1. **Understanding the 'building block' (Unit Cell):** Argon crystallizes in a "face-centered cubic" (FCC) arrangement. This means the atoms are packed in a specific way.
* In an FCC structure, if you imagine a little cube, there are atoms at each corner and in the center of each face. When you count them up carefully (atoms at corners are shared by 8 cubes, atoms on faces are shared by 2 cubes), it turns out there are **4 argon atoms** perfectly tucked inside one FCC cube unit cell. This is our 'mass' part!
* To find the mass of these 4 atoms, we use the molar mass of Argon (which is about 39.95 grams for every 6.022 x 10^23 atoms, called Avogadro's number). So, one argon atom weighs (39.95 g / 6.022 x 10^23 atoms).
* Total mass in our cube = 4 atoms * (39.95 g / 6.022 x 10^23 atoms) ≈ 2.653 x 10^-22 grams. That's a super tiny amount of mass!

2. **Finding the size of the 'building block' (Volume):** Now, we need to know how big this little cube is.
* We know the atomic radius of argon is 191 picometers (pm). A picometer is super small: 1 pm = 10^-10 centimeters (cm). So, 191 pm = 1.91 x 10^-8 cm.
* In an FCC structure, the side length of the cube (let's call it 'a') is related to the atomic radius ('r') by a special rule: a = 2 * √2 * r.
* So, a = 2 * 1.414 * (1.91 x 10^-8 cm) ≈ 5.403 x 10^-8 cm.
* The volume of the cube is just side * side * side, or a³.
* Volume (V) = (5.403 x 10^-8 cm)³ ≈ 1.577 x 10^-22 cm³. That's a super tiny volume!

3. **Calculating the Density:** Now we have the mass and the volume of our little building block!
* Density = Mass / Volume
* Density = (2.653 x 10^-22 g) / (1.577 x 10^-22 cm³)
* Density ≈ 1.68 g/cm³

So, solid argon at 40K is about 1.68 grams for every cubic centimeter of space!

Alternative answer

Answer: 1.68 g/cm³ Explain
This is a question about finding out how much stuff is packed into a certain space, which we call density, for super-cold solid argon atoms that stack up in a special way . The solving step is:

First, imagine a tiny building block of solid argon, called a unit cell.
1. **Count the Argon atoms in our building block:** Argon crystallizes in a "face-centered cubic" (FCC) arrangement. This is a fancy way of saying how the atoms are stacked. In this kind of stacking, for every tiny cube-shaped building block, it's like there are 4 whole argon atoms inside.

2. **Find out how much these 4 atoms weigh:**
* We know that a huge group of argon atoms (called a mole, which is $6.022 \times 10^{23}$ atoms) weighs about 39.95 grams.
* So, one single argon atom weighs: $39.95 \text{ g} / (6.022 \times 10^{23} \text{ atoms})$. That's about $6.63 \times 10^{-23}$ grams per atom.
* Since our building block has 4 atoms, its total weight (mass) is: $4 \times (6.63 \times 10^{-23} \text{ g}) = 2.652 \times 10^{-22} \text{ g}$.

3. **Figure out the size (volume) of our building block:**
* We're told the atomic radius of argon is 191 picometers (pm).
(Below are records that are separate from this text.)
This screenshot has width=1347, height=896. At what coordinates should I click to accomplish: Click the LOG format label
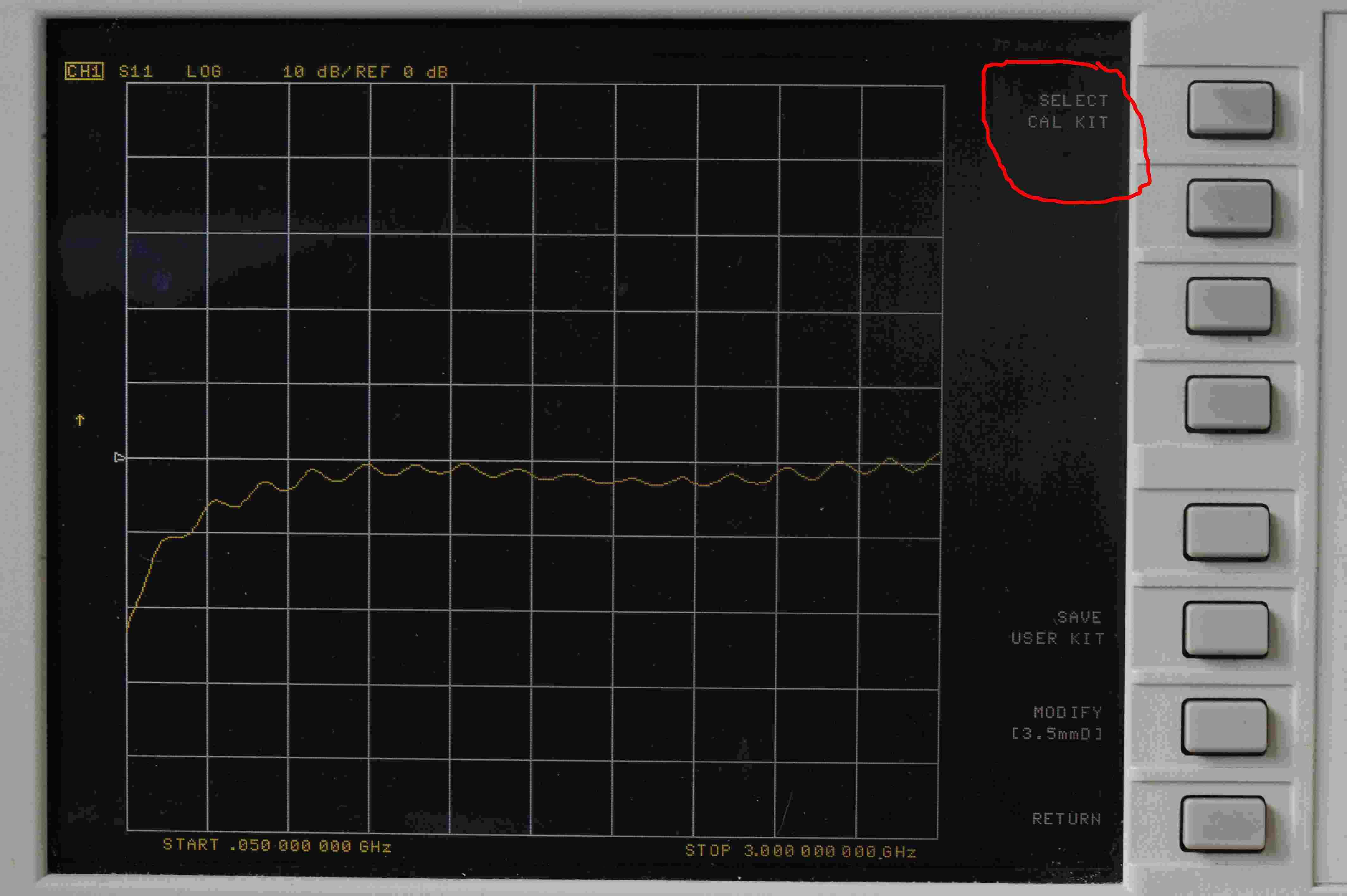pyautogui.click(x=204, y=72)
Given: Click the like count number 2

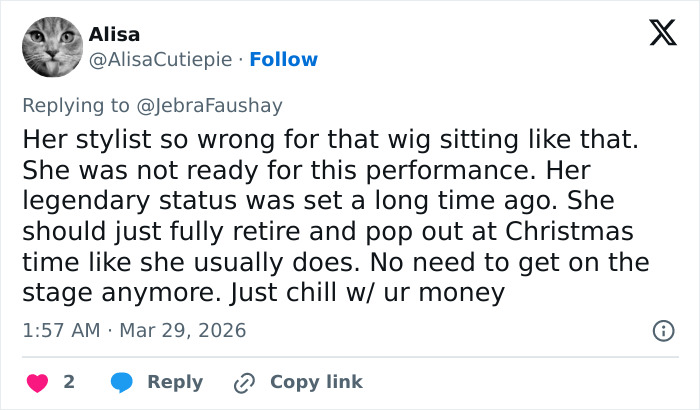Looking at the screenshot, I should click(x=69, y=382).
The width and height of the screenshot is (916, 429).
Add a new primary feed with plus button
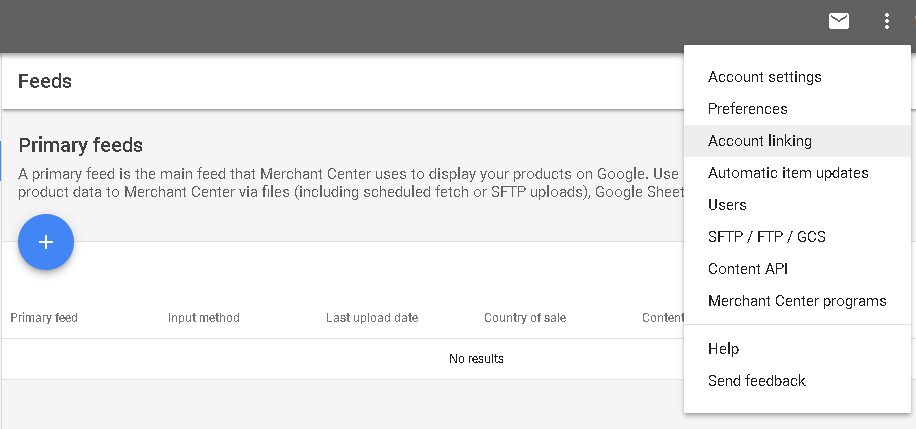(x=46, y=242)
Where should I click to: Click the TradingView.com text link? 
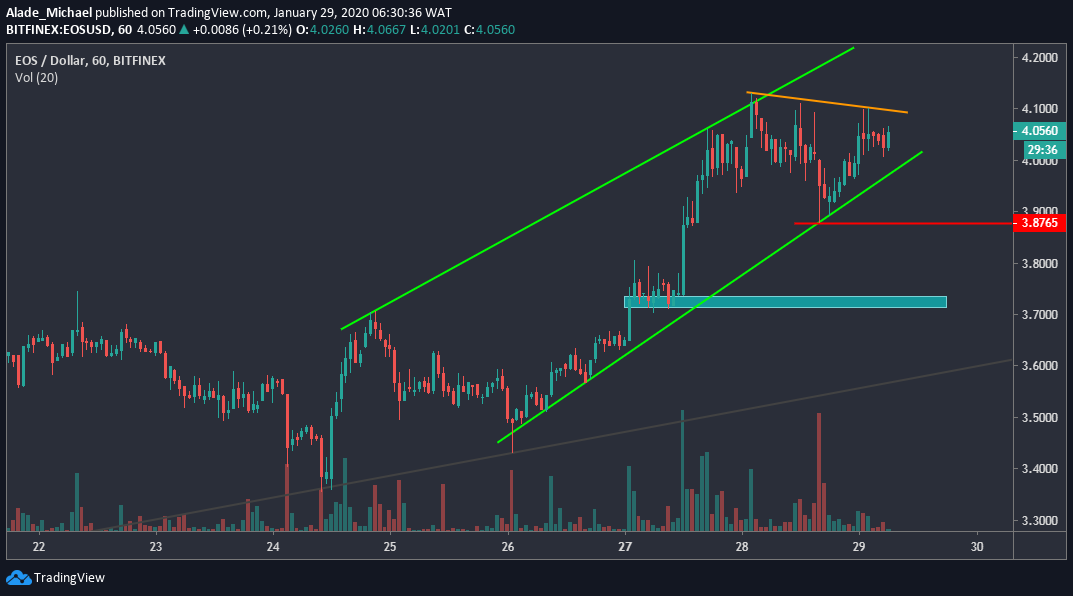tap(215, 13)
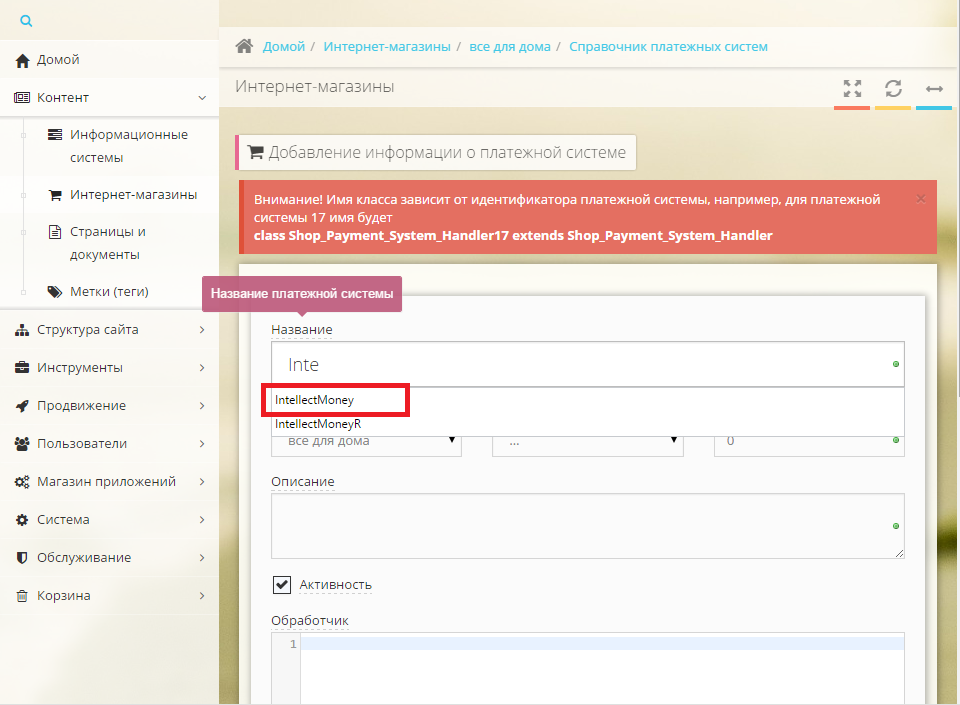Open Интернет-магазины in the sidebar

pos(133,195)
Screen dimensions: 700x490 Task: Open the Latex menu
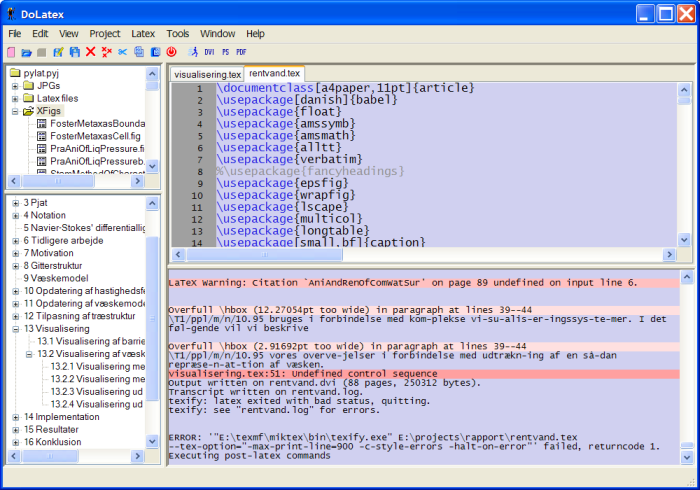143,33
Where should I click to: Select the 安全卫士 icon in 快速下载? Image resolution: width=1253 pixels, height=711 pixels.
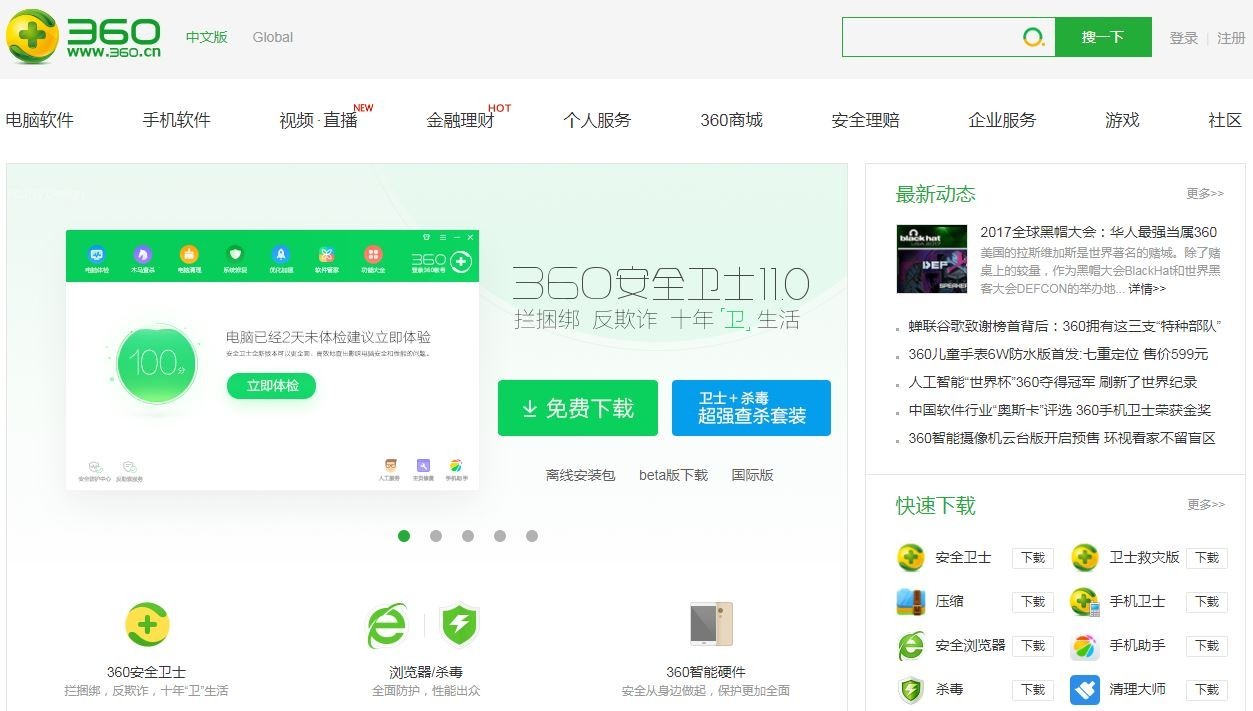pyautogui.click(x=910, y=558)
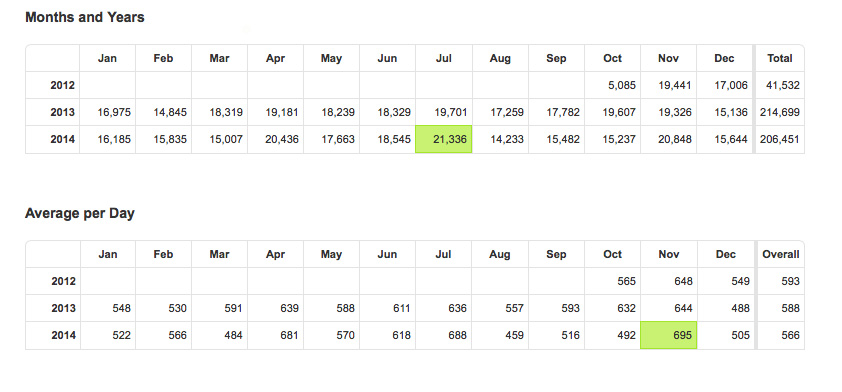This screenshot has height=392, width=842.
Task: Click the 20,436 April 2014 value
Action: 282,139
A picometer is super tiny, like $191 \times 10^{-10}$ centimeters (cm).
* For the FCC stacking, there's a special rule that connects the radius of the atom to the side length ('a') of our cube-shaped building block: 'a' is equal to $2 \times \sqrt{2} \times \text{radius}$. ($\sqrt{2}$ is about 1.414).
* So, 'a' = $2 \times 1.414 \times (191 \times 10^{-10} \text{ cm}) = 5.403 \times 10^{-8} \text{ cm}$.
* The volume of a cube is side $\times$ side $\times$ side (a³). So, the volume of our building block is $(5.403 \times 10^{-8} \text{ cm})^3 = 157.7 \times 10^{-24} \text{ cm}^3$.

4. **Calculate the density:** Density is how much something weighs (mass) divided by how much space it takes up (volume).
* Density = (Mass of our building block) / (Volume of our building block)
* Density = $(2.652 \times 10^{-22} \text{ g}) / (157.7 \times 10^{-24} \text{ cm}^3)$
* When we do the division, we get about $0.01681 \times 100 \text{ g/cm}^3$, which simplifies to $1.681 \text{ g/cm}^3$.

Finally, we round it to make sense with the numbers we started with, giving us **1.68 g/cm³**.